Liputan6.com, Jakarta - Masa kepemimpinan Presiden Republik Indonesia (RI) Joko Widodo dan dan wakilnya, Jusuf Kalla telah melewati 100 hari. Memasuki masa itu, tiba-tiba 'badai' mengguncang pemerintahan Jokowi-JK itu.
'Badai' itu menerpa ketika Presiden Jokowi mengungkapkan keinginannya hendak mengangkat kepala Polri (Kapolri) baru. Jokowi mengatakan telah menemukan calon yang tepat untuk menggantikan Kapolri Jenderal Polisi Sutarman.
Hanya beberapa hari setelah pengumuman itu, tanpa disangka Komisi Pemberantasan Korupsi (KPK) menetapkan calon tunggal kapolri Komjen Pol Budi Gunawan (BG) sebagai tersangka. Dia diduga terlibat kasus penerimaan hadiah atau janji terkait transaksi mencurigakan atau tidak wajar.
Kasus itu diduga dilakukan mantan ajudan Presiden ke-5 RI Megawati Soekarnoputri itu saat menjabat Kepala Biro Pembinaan Karir (Binkar) Deputi Sumber Daya Manusia (SDM) Markas Besar Polri 2003-2006 dan jabatan lainnya.
Rencana pengangkatan BG tersebut memicu pro-kontra. Belakangan menjadi konflik terbuka antara KPK dan Polri, setelah Mabes Polri menangkap Wakil Ketua KPK Bambang Widjojanto (BW). BW ditangkap selang 9 hari setelah BG ditetapkan sebagai tersangka.
Advertisement
Penangkapan BW dituding sebagai imbas dari penetapan status tersangka BG. Banyak pihak yang tidak terima dengan aksi yang dilancarkan Bareskrim Polri.

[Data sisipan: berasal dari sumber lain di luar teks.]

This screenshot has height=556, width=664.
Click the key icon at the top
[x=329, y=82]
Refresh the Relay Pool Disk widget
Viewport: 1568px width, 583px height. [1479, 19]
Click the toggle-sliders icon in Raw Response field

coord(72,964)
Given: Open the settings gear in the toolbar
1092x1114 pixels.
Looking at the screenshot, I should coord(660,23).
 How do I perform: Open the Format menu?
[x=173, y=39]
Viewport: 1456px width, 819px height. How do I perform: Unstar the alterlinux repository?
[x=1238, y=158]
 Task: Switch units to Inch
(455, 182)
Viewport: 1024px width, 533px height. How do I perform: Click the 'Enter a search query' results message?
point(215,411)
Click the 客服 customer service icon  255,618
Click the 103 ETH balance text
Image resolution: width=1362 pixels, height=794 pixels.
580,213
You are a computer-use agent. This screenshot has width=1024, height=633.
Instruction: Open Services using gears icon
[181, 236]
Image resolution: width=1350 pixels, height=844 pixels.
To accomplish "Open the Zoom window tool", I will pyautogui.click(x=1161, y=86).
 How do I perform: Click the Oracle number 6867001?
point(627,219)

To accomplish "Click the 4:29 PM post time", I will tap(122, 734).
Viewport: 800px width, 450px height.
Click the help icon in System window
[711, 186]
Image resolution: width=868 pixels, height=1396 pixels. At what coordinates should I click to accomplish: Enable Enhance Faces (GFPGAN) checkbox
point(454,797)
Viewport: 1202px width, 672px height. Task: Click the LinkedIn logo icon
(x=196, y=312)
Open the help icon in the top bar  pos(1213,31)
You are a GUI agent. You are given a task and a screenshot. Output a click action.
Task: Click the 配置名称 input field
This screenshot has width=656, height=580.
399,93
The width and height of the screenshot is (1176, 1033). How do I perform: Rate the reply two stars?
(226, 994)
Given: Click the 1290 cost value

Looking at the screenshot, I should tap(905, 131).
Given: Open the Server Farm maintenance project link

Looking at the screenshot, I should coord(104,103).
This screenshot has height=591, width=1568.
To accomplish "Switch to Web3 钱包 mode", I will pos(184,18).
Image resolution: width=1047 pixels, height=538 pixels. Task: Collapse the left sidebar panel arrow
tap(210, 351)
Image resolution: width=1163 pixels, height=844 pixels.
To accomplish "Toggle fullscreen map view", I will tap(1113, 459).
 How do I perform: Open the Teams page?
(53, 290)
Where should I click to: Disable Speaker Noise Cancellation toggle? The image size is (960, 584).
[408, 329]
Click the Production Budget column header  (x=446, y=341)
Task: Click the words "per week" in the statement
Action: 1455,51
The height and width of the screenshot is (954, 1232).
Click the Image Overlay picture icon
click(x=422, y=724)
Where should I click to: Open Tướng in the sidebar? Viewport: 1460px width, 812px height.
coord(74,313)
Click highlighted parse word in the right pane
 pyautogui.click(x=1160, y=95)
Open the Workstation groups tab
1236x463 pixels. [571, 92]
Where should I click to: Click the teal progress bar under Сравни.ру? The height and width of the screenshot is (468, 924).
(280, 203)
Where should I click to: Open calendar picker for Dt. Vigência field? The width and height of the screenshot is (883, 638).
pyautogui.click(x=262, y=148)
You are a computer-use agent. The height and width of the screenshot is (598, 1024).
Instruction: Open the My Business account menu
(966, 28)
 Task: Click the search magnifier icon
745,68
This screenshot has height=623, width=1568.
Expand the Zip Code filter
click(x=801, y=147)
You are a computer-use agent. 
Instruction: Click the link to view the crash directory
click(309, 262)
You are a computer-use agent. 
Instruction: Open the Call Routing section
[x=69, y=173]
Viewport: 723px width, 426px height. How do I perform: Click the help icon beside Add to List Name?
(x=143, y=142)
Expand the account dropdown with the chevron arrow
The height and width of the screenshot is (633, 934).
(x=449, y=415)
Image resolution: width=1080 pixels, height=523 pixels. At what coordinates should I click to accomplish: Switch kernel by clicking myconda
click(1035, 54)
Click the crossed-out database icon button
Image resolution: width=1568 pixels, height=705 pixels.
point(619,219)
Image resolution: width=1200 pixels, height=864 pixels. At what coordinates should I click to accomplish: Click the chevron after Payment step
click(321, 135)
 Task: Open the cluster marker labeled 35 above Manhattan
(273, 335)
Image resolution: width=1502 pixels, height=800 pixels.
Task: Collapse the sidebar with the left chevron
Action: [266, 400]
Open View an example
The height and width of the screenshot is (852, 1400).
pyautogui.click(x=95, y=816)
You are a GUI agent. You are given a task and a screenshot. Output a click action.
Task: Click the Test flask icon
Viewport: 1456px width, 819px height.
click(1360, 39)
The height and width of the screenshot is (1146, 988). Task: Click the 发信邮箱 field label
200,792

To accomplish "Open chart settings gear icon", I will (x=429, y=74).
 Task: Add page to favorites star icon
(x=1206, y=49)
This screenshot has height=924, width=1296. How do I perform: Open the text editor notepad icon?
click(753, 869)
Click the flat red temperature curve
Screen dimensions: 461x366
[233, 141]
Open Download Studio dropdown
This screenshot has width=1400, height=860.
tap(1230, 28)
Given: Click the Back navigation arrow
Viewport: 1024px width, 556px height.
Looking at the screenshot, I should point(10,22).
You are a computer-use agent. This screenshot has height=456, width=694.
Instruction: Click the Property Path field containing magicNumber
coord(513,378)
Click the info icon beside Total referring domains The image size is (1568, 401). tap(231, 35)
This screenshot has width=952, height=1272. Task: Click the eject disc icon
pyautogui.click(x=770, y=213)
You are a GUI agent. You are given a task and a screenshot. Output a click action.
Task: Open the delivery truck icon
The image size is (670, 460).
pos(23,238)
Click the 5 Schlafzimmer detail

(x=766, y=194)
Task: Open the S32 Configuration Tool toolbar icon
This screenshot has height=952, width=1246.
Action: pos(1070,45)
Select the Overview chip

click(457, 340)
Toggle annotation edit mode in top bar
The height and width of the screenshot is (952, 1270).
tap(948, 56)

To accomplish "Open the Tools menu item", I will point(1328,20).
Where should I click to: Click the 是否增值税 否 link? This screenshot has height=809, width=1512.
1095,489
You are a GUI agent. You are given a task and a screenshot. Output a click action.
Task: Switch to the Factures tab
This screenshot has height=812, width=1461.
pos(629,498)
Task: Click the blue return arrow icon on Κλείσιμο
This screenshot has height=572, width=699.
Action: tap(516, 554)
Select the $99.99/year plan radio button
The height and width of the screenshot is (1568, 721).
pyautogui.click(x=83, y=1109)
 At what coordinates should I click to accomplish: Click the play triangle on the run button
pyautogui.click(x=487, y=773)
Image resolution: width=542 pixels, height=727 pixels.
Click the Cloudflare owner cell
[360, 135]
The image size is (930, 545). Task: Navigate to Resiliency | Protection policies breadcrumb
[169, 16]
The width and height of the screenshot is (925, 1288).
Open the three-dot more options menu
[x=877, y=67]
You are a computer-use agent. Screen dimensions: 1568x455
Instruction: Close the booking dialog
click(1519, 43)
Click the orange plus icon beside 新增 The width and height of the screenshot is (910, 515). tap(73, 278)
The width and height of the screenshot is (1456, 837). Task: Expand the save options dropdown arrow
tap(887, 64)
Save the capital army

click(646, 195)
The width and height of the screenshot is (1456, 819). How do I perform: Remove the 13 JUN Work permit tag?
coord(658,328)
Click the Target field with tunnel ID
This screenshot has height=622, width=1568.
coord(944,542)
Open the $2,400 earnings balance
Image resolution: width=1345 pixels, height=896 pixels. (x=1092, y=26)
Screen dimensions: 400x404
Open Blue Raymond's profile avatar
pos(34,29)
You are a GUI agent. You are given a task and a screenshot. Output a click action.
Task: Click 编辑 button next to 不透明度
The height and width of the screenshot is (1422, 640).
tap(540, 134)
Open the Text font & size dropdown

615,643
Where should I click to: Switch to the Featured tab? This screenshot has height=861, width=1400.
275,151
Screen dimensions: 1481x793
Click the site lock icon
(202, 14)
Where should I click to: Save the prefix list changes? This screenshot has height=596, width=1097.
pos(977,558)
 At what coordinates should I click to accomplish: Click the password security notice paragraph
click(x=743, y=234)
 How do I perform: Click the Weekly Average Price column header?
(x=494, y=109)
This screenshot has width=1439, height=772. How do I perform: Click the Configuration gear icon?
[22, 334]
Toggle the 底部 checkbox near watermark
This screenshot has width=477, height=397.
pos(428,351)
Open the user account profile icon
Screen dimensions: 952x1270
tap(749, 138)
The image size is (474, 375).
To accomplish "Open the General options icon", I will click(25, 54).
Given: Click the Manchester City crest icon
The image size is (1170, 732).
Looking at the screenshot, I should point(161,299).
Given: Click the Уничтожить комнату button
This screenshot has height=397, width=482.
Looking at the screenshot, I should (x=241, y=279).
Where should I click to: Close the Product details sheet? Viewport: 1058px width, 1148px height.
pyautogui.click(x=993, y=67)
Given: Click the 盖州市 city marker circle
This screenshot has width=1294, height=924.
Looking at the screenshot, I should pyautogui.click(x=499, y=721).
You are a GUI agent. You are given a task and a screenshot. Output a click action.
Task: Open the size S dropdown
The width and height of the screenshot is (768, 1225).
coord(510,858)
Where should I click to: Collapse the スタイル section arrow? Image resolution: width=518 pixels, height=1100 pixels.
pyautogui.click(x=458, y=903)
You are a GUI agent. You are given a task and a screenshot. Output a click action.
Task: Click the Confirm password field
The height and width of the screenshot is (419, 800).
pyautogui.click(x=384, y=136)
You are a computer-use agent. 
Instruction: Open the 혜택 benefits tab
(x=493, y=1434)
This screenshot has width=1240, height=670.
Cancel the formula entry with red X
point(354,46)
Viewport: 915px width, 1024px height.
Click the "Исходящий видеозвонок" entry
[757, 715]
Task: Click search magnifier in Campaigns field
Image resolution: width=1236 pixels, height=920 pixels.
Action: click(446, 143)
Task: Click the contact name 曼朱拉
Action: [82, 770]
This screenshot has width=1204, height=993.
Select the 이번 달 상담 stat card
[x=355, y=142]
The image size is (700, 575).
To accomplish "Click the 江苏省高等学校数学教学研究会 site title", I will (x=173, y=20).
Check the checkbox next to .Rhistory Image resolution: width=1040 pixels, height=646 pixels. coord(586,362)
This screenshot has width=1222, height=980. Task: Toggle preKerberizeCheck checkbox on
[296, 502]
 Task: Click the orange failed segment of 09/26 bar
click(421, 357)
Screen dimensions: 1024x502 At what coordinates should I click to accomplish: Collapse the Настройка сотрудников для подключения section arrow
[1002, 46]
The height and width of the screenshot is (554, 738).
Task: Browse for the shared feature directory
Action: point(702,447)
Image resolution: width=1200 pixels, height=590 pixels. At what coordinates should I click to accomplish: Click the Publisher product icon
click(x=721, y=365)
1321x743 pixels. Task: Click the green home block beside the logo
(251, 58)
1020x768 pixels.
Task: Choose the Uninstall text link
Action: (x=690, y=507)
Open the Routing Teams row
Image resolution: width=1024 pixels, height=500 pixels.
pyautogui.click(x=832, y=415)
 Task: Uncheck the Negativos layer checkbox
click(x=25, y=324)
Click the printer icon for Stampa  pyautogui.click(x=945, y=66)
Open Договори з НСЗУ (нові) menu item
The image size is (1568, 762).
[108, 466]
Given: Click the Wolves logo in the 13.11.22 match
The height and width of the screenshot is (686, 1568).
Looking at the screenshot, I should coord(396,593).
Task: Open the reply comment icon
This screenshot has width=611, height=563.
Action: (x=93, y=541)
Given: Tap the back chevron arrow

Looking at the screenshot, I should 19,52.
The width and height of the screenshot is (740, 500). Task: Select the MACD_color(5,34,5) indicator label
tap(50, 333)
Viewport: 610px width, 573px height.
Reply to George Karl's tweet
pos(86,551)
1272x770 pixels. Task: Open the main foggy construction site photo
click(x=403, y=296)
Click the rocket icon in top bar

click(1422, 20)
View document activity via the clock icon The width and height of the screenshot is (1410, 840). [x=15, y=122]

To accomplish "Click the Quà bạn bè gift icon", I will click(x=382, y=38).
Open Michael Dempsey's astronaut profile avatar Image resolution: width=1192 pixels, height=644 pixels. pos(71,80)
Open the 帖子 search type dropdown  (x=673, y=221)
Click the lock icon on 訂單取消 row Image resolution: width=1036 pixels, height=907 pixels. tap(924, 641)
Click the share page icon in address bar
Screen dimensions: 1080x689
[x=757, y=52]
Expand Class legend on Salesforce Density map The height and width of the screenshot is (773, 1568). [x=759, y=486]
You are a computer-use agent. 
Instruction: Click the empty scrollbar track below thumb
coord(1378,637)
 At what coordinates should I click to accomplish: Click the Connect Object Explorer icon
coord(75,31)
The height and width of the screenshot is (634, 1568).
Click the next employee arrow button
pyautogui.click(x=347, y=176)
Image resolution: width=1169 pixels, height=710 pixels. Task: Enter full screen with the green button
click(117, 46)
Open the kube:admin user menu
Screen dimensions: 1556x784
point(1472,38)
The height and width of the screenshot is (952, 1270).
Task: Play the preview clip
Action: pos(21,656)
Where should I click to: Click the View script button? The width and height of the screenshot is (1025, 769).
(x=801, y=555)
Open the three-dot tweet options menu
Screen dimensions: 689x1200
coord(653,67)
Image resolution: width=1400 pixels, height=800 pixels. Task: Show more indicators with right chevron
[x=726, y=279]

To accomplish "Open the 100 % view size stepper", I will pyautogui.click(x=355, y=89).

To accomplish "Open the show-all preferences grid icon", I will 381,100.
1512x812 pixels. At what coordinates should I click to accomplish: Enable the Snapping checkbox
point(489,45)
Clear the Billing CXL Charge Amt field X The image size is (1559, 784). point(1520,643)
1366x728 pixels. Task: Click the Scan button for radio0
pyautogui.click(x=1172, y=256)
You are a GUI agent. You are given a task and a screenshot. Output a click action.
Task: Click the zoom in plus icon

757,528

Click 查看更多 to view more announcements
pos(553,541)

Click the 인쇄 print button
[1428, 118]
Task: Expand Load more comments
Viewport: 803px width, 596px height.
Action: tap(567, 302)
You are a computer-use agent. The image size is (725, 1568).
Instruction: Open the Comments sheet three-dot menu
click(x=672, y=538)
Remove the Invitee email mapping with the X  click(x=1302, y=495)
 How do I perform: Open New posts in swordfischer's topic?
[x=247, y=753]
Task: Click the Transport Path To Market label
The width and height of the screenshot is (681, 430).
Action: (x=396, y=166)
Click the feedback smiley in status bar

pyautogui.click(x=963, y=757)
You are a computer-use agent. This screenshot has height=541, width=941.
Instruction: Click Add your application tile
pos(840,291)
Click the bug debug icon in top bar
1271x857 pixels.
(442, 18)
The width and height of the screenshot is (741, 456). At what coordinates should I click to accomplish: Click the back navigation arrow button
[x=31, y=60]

BW ditangkap usai mengantar anaknya ke sekolah, pagi ini. "Posisi antar anak sekolah, setelah antar dibawa orang itu (Bareskrim Polri)," ujar Johan, Jumat 23 Januari, di Jakarta.
Sejumlah tokoh dan masyarakat pun berkumpul di Gedung KPK dengan alasan menyelamatkan lembaga tersebut, 'Save KPK'. Sebab konflik antara KPK dan Polri ini bukanlah yang pertama. Disebut-sebut kisruh antar 2 lembaga penegak hukum ini sebagai Cicak Vs Buaya jilid III.
Pemerintahan Jokowi-JK pun terguncang. Orang nomor satu di Indonesia itu dianggap berada dalam tekanan partai saat mencalonkan BG. Ia pun diminta bersikap tegas dan membuktikan janji kampanyenya untuk mendengarkan suara rakyat dan pemerintahannya bersih dari unsur korupsi.
'Badai' tersebut memicu desakan publik agar Presiden Jokowi tak tinggal diam mengatasi gesekan 2 lembaga penegak hukum untuk kali ketiganya itu.
Jokowi melakukan langkah yang sama yang pernah diambil mantan Presiden Susilo Bambang Yudhoyono saat 2009 lalu. Turun tangan membentuk tim independen untuk menengahi ketegangan antara 2 lembaga hukum, Polri dan KPK.
Keputusan ini diambil setelah 2 lembaga penegak hukum itu 'menawan' masing-masing pimpinannya. KPK menjerat calon Kapolri tunggal Komjen Pol Budi Gunawan. Dan Polri membidik Wakil Ketua KPK Bambang Widjojanto.
Tim independen untuk menengahi KPK dan Polri itu mirip dengan bentukan SBY saat mengatasi kasus Chandra Hamzah dan Bibit Samad, yang ditetapkan tersangka oleh Polri pada 2009 silam.
Tim Independen bernama Tim 9 tidak hanya ditugaskan mencari fakta kasus yang menyebabkan polemik di antara KPK dan Polri, tapi juga memberi masukan kepada Presiden Jokowi untuk pembenahan hubungan antar lembaga hukum negara ke depan.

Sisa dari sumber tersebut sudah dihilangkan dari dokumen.